From 4293a2f7e71ecffc84b8520eb4cb150cc43484a5 Mon Sep 17 00:00:00 2001
From: uckelman <uckelman@nomic.net>
Date: Sun, 9 May 2010 22:09:31 +0000
Subject: Fixed bad SQL.

git-svn-id: https://vassalengine.svn.sourceforge.net/svnroot/vassalengine/site-src/trunk@6843 67b53d14-2c14-4ace-a08f-0dab2b34000c
---
 src/PhpBB3.php | 18 ++++++++++++------
 1 file changed, 12 insertions(+), 6 deletions(-)

(limited to 'src/PhpBB3.php')

diff --git a/src/PhpBB3.php b/src/PhpBB3.php
index 24fe25c..8b0f875 100644
--- a/src/PhpBB3.php
+++ b/src/PhpBB3.php
@@ -256,18 +256,24 @@ class PhpBB3 {
 # TODO: check that attachment is a permissible type, size
 
     # lifted from include/functions_upload.php: filespec::clean_filename()

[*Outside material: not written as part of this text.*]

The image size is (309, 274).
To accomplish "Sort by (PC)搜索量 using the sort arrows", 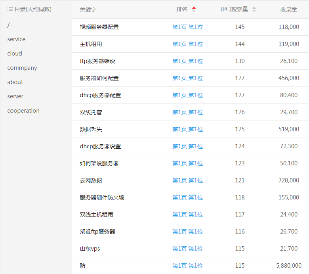I will click(254, 9).
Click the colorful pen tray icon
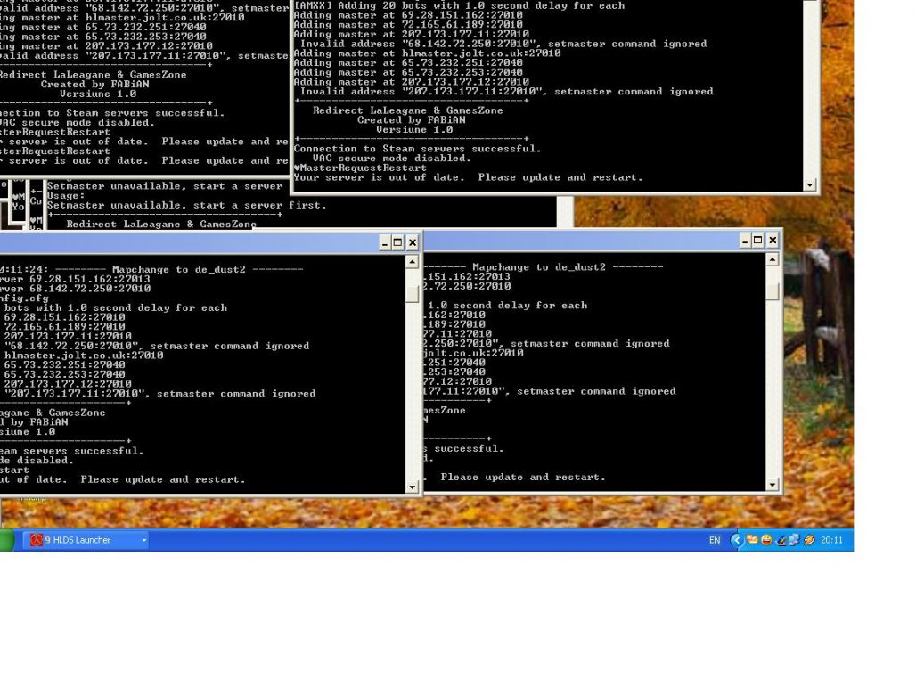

-    $realFilename = $userId . '_' . md5(unique_id()); 
+    $physicalFilename = $userId . '_' . md5(unique_id()); 
+
+    # get extension
+    $dot = strrpos($filename, '.');
+    $extension = $pos === false ? '' : substr($filename, $pos + 1);
 
     # put the attachment data into the db
     $sql = 'INSERT INTO ' . ATTACHMENTS_TABLE . ' (' .
-             'poster_id, is_orphan, physical_filename, attach_comment, ' .

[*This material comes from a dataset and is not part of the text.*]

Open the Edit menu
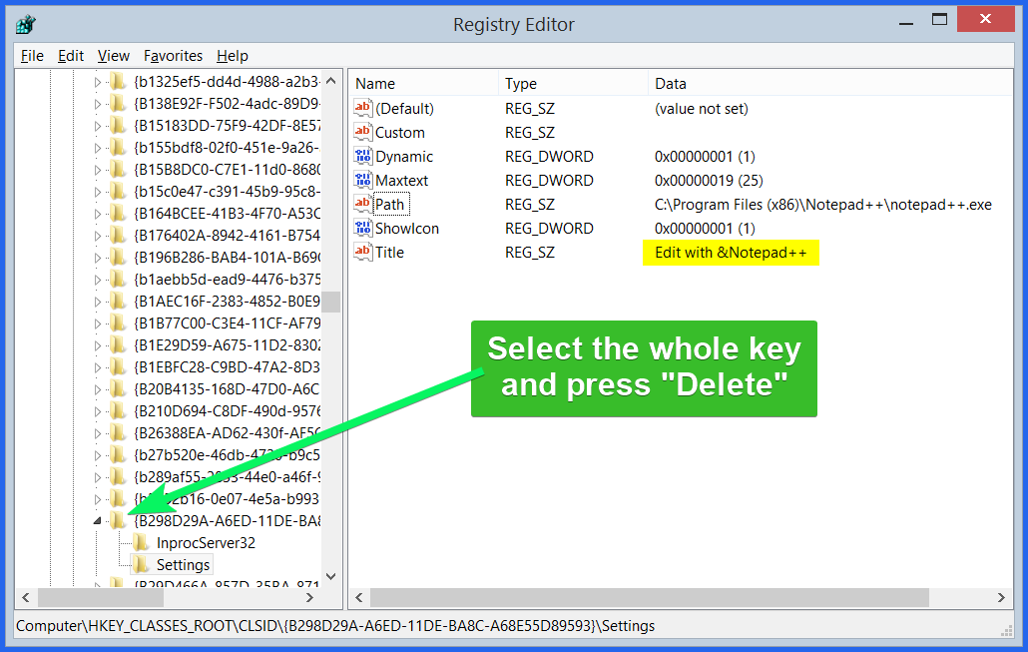This screenshot has width=1028, height=652. [71, 56]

-             'extension, mimetype, filesize, filetime' .
+             'poster_id, is_orphan, physical_filename, real_filename, ' .
+             'attach_comment, extension, mimetype, filesize, filetime' .
            ') VALUES (' .
              $userId . ', ' .
              '1, ' .
-             '"' . $db->sql_escape($realFilename) . '", ' .
-             '"' . $db->sql_escape($comment) . '", ' .
-             '"' . $db->sql_escape($mimetype) . '", ' .
+             '"' . $physicalFilename           . '", ' .
+             '"' . $db->sql_escape($filename)  . '", ' .
+             '"' . $db->sql_escape($comment)   . '", ' .
+             '"' . $db->sql_escape($extension) . '", ' .
+             '"' . $db->sql_escape($mimetype)  . '", ' .
              strlen($data) . ', ' .
              time() .
            ')';
-- 
cgit v1.2.3